Methods: We retrospectively reviewed, the files of all fetuses diagnosed as affected by any type of CA during the period of 1989–2005.
Results: 55 fetuses were identified. The mean gestational age at the time of US diagnosis was 26.8 weeks. Complete agenesis of the corpus callosum (ACC) was present in 25, dysgenesis of the CC in 20, thickening of the CC in 3, lipoma of the CC in 3, vellum interpositum cysts in 2, one with ACC but normal anterior commissure and one with the middle interhemispheric variant of holoprosencephaly. Commissural anomalies were isolated in 21 patients; associated anomalies were found in the remaining 34. Colpocephaly was present in only 24 fetuses. Associated anomalies were found in 11/25 fetuses with complete ACC and in fetuses with other forms of CA. MR imaging was performed starting form 2000 in 15 patients. Thirty-seven patients opted for termination of pregnancy, one fetus died in utero. 16 were delivered and one pregnancy is still ongoing. One child died close to delivery. 2 were lost to follow-up. Nine children have normal development (mean follow up 25.2 months). One has severe psychomotor retardation, two mild developmental delay and one optic nerve hypoplasia.

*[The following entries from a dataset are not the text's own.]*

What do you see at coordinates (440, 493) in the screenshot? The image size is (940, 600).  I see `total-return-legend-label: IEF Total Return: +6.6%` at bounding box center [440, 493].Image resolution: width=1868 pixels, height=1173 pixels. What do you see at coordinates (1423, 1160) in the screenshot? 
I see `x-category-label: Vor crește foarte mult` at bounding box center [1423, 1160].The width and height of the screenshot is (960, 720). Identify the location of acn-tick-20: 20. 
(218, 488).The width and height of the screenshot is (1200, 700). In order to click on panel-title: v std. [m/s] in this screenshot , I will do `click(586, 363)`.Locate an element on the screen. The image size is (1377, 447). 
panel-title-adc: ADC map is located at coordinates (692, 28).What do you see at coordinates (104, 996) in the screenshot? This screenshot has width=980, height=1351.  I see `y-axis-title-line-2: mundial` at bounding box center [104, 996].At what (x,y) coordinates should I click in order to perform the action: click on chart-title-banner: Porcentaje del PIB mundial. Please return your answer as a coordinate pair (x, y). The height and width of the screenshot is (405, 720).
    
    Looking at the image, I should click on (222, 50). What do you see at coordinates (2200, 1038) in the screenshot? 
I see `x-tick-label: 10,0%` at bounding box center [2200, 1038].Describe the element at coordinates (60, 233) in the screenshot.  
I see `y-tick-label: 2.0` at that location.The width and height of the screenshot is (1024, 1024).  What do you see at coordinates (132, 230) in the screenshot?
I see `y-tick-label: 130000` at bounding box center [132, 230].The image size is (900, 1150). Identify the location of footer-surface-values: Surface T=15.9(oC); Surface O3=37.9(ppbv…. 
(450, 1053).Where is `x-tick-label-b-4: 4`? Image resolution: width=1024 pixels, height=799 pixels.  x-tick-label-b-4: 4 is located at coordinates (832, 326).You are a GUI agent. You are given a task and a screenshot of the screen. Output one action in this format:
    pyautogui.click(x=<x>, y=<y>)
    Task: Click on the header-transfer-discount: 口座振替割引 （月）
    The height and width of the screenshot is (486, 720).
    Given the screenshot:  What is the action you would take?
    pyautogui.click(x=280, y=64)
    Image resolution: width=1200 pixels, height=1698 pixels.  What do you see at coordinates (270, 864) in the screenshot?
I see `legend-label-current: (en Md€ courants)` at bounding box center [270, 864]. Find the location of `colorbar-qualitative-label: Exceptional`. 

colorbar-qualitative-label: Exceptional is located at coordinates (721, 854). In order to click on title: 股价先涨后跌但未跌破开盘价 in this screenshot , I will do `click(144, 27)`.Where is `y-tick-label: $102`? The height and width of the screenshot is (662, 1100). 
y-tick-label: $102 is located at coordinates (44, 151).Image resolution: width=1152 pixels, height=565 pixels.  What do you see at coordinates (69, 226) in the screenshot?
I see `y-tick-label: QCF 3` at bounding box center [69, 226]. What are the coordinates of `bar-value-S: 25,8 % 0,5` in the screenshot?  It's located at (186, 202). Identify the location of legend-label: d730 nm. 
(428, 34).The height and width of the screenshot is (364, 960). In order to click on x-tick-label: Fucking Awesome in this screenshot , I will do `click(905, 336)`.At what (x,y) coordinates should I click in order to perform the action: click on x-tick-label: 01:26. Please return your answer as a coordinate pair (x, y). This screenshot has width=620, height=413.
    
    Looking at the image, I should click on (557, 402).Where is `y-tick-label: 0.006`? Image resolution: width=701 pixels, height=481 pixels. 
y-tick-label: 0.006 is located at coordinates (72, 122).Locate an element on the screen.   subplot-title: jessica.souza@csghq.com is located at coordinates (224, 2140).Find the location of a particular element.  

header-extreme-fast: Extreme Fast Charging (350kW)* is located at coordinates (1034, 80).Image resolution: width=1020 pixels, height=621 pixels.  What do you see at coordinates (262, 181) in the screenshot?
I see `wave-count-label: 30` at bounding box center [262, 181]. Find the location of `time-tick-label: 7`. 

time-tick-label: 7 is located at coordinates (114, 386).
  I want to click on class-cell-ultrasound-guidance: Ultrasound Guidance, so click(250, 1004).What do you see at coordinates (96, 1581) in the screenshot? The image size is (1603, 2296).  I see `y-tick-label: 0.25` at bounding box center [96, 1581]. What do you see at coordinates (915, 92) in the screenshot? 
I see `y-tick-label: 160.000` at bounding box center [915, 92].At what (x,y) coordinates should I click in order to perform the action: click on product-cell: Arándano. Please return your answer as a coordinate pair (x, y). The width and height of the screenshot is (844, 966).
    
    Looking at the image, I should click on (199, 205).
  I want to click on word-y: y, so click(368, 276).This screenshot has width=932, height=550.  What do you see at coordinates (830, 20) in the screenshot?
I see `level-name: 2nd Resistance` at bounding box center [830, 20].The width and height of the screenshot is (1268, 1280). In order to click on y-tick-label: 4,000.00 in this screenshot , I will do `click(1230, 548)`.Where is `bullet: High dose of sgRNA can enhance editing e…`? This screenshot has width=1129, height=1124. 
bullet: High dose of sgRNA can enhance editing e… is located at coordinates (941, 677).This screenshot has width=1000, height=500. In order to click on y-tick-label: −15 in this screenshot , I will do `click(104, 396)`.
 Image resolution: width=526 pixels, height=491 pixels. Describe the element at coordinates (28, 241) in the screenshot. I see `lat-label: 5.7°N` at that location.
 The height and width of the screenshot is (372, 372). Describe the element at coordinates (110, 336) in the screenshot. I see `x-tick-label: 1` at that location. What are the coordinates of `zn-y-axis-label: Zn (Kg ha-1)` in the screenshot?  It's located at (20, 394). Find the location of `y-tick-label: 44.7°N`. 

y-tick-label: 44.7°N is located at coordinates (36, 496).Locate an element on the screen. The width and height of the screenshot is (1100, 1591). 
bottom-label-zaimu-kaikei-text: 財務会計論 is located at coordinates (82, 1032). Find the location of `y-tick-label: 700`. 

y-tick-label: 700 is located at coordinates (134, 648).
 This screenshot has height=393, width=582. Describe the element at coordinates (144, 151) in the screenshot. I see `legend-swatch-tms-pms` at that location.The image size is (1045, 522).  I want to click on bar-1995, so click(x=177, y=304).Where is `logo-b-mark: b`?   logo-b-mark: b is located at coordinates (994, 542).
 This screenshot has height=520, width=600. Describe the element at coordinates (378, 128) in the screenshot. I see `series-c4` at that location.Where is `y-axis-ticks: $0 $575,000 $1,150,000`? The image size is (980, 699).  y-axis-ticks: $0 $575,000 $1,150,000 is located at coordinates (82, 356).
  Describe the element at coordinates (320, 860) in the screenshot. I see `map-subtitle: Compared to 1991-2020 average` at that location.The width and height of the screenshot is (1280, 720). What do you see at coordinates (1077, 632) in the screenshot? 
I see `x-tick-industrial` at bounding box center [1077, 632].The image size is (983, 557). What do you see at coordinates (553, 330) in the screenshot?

Conclusion: Commissural anomalies can be diagnosed in utero by US. The increasing knowledge of brain anatomy gained in the last years seems to be an important factor in the increased diagnostic yield. Following prenatal counseling, 67% of our population opted for termination of pregnancy; this number is even higher (74%) if we exclude 5 fetuses with relatively benign findings (lipoma and cavum interpositum cyst). On the other hand, patients with the US and MRI diagnosis of isolated ACC or CC lipomas seem to have a good prognosis (6/6).